Set task: Return every line of the entries below that contains the word "resolution".

Data extracted from a collection:
--------------------
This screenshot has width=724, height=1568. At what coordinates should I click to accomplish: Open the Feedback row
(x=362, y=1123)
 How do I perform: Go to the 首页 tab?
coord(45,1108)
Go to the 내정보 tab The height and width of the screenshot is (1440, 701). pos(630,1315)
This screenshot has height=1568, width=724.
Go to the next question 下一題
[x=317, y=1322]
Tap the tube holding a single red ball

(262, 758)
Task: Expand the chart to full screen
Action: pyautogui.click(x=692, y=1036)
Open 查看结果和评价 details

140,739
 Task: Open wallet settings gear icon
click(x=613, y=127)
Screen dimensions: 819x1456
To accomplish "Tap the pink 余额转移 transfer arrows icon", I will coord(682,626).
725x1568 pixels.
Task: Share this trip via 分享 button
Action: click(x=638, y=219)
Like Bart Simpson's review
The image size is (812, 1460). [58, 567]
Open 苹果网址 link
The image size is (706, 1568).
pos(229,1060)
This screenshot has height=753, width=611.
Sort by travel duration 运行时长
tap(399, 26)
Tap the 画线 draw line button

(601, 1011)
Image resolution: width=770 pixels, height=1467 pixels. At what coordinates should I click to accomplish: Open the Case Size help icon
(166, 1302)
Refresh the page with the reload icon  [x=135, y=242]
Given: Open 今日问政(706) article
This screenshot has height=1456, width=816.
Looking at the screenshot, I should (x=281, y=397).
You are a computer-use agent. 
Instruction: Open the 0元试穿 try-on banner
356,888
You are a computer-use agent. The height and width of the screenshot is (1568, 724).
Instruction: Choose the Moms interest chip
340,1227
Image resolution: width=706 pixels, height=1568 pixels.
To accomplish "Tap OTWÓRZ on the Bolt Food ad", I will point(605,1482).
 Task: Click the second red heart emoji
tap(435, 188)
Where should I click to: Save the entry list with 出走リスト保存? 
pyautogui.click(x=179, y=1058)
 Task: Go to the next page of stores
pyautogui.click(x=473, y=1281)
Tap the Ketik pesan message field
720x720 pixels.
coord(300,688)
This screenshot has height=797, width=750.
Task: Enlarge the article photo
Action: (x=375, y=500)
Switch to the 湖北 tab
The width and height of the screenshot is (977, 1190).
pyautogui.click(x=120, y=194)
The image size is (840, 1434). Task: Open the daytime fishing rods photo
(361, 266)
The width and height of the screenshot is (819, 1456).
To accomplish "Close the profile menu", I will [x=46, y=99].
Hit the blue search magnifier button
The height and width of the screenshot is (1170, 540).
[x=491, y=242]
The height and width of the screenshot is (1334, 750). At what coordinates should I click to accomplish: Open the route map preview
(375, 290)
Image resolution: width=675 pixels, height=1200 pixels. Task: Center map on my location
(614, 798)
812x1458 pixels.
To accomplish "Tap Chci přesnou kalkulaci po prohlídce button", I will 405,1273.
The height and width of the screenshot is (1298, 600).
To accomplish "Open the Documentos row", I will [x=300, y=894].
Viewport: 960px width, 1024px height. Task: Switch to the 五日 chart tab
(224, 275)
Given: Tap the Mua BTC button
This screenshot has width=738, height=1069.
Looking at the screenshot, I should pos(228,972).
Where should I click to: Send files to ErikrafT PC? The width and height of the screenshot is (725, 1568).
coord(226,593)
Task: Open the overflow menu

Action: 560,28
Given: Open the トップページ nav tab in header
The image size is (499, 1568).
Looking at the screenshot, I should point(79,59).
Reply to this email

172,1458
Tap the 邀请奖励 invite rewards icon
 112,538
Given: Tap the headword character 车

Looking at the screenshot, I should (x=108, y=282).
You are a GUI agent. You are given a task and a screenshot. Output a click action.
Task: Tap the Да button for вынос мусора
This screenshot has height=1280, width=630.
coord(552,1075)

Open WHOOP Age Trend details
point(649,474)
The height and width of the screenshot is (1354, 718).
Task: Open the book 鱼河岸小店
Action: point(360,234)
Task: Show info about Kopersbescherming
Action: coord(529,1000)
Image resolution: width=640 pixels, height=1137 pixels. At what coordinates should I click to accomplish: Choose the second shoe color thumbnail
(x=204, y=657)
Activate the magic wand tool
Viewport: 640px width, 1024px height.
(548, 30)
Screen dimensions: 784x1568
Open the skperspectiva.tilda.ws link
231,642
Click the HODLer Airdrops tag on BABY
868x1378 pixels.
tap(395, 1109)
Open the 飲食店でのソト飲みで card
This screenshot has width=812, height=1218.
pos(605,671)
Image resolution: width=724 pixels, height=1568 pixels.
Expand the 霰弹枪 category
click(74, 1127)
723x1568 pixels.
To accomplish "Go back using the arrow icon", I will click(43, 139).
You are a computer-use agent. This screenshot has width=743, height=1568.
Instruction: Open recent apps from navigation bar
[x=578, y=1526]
--------------------
Solution for this exercise:
Image resolution: width=770 pixels, height=1467 pixels. At what coordinates should I click to accomplish: Open the Case Size help icon
Image resolution: width=706 pixels, height=1568 pixels.
Image resolution: width=675 pixels, height=1200 pixels. Task: Center map on my location
Image resolution: width=640 pixels, height=1137 pixels. At what coordinates should I click to accomplish: Choose the second shoe color thumbnail
Image resolution: width=724 pixels, height=1568 pixels.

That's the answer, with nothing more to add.